:: Metin Bloğu ::
Popüler Sinema

Paylaş
Eleştiriler

Kayıp Nehir: Ryan Gosling’den leziz bir deneme!

:: Videolar Kayıp Nehir: Ryan Gosling’den leziz bir deneme!
(7.8/10)
Yazar: Furkan Erkan
Hollywood’un ünlü oyuncularından Ryan Gosling’in ilk yönetmenlik denemesi olan ‘Kayıp Nehir, alt metinde Amerika’nın emlak krizini mercek altına alırken (yine Derin Amerika) , sürrealist hikâyesinde sular altında kalan, terkedilmiş bir kasabanın gizemini sürüyor.

Ekonomik kriz yüzünden herkesin birer birer kasabayı terk ettiği günlerde, iki oğluyla birlikte burada yaşayan bekar anne Billy, borç batağında olup, hem evini kaybetmemek hem de çocuklarını geçindirmek adına esrarengiz bir gece kulübünde çalışmaya başlar. Diğer yandan da Billy’nin oğlu Bones, araba hurdalarından kalan bakırları satıp küçük kardeşine bakıcılık ederken, sular altında kalan kasabanın sırrını araştırmak için kolları sıvar. Ancak, kasabayı demir yumrukla yöneten genç çete lideri Bully ile olan sorunları da henüz bitmemiştir.
:::
:: Veri Kümesi Alıntıları ::
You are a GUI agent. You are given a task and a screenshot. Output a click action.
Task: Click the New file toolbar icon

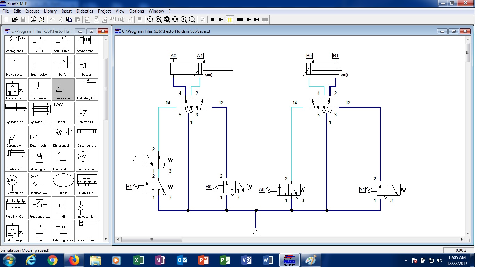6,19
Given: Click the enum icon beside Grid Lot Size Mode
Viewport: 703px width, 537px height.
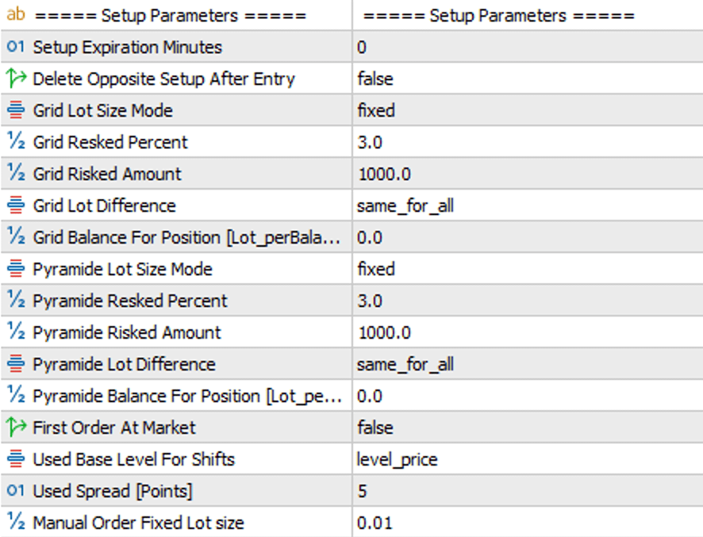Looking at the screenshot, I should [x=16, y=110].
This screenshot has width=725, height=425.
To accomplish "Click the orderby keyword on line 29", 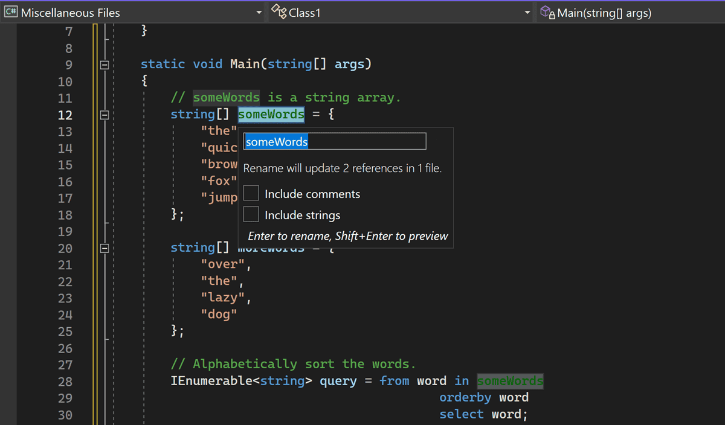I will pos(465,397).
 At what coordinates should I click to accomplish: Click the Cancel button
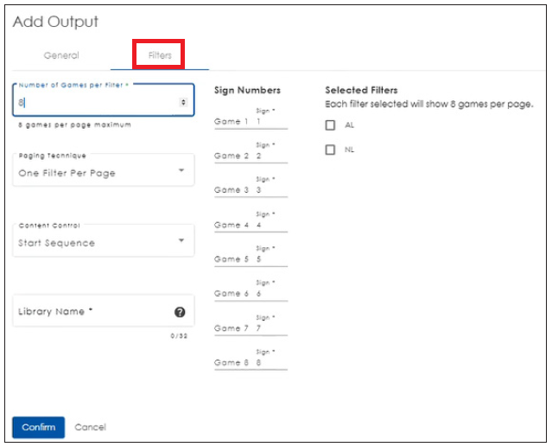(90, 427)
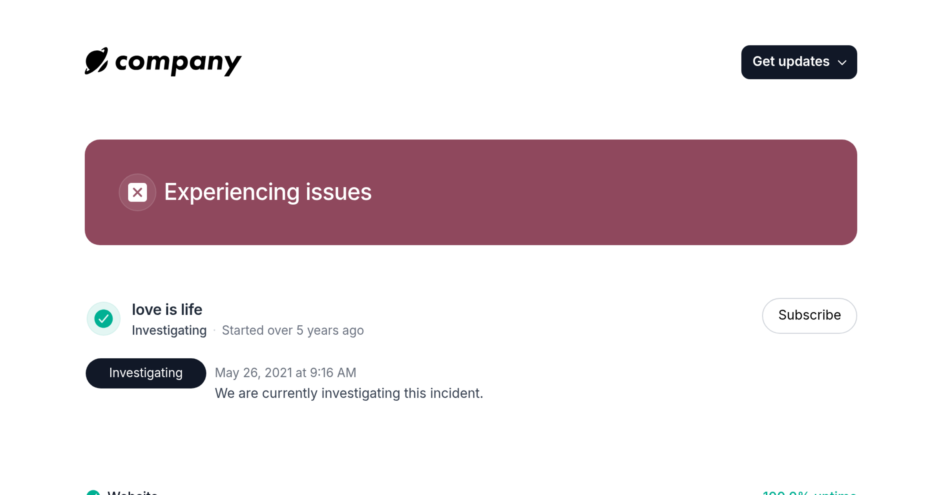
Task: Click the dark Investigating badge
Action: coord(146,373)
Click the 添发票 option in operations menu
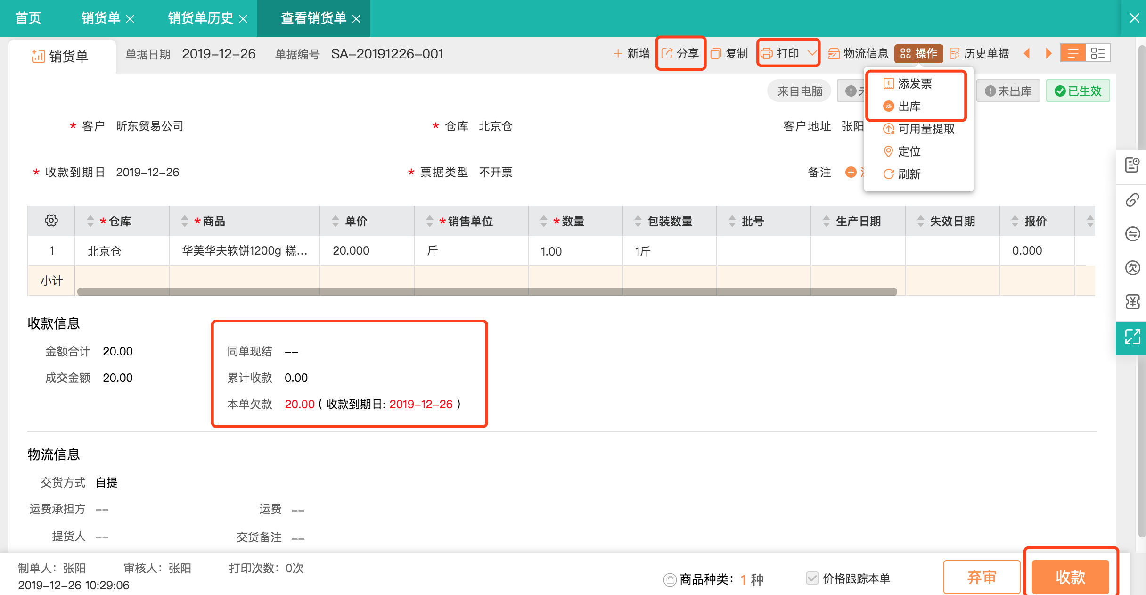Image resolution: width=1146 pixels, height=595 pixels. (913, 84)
:::
_Görevler_
A: Kayıp Nehir eleştirisine göre aşağıdaki soruları yanıtlayın:
(i) Filme kaç puan verilmiştir?
(ii) Eleştirinin yazarı kimdir?
(iii) Bones araba hurdalarından kalan neyi satmaktadır?
B: Kayıp Nehir eleştirisinin konu özetinde adıyla anılan bütün karakterleri sıralayın.
C: Kayıp Nehir eleştirisinin "Yazar: Furkan Erkan" sözleriyle başlayıp "kasabanın gizemini sürüyor." sözlerine kadar süren bölümünü olduğu gibi yazın.
Kayıtlar başka bir kaynaktan alınmıştır.

_Görev Çözümleri_
A:
(i) 7.8/10
(ii) Furkan Erkan
(iii) Bakırları

B: Billy, Bones, Bully

C:
Yazar: Furkan Erkan
Hollywood’un ünlü oyuncularından Ryan Gosling’in ilk yönetmenlik denemesi olan ‘Kayıp Nehir, alt metinde Amerika’nın emlak krizini mercek altına alırken (yine Derin Amerika) , sürrealist hikâyesinde sular altında kalan, terkedilmiş bir kasabanın gizemini sürüyor.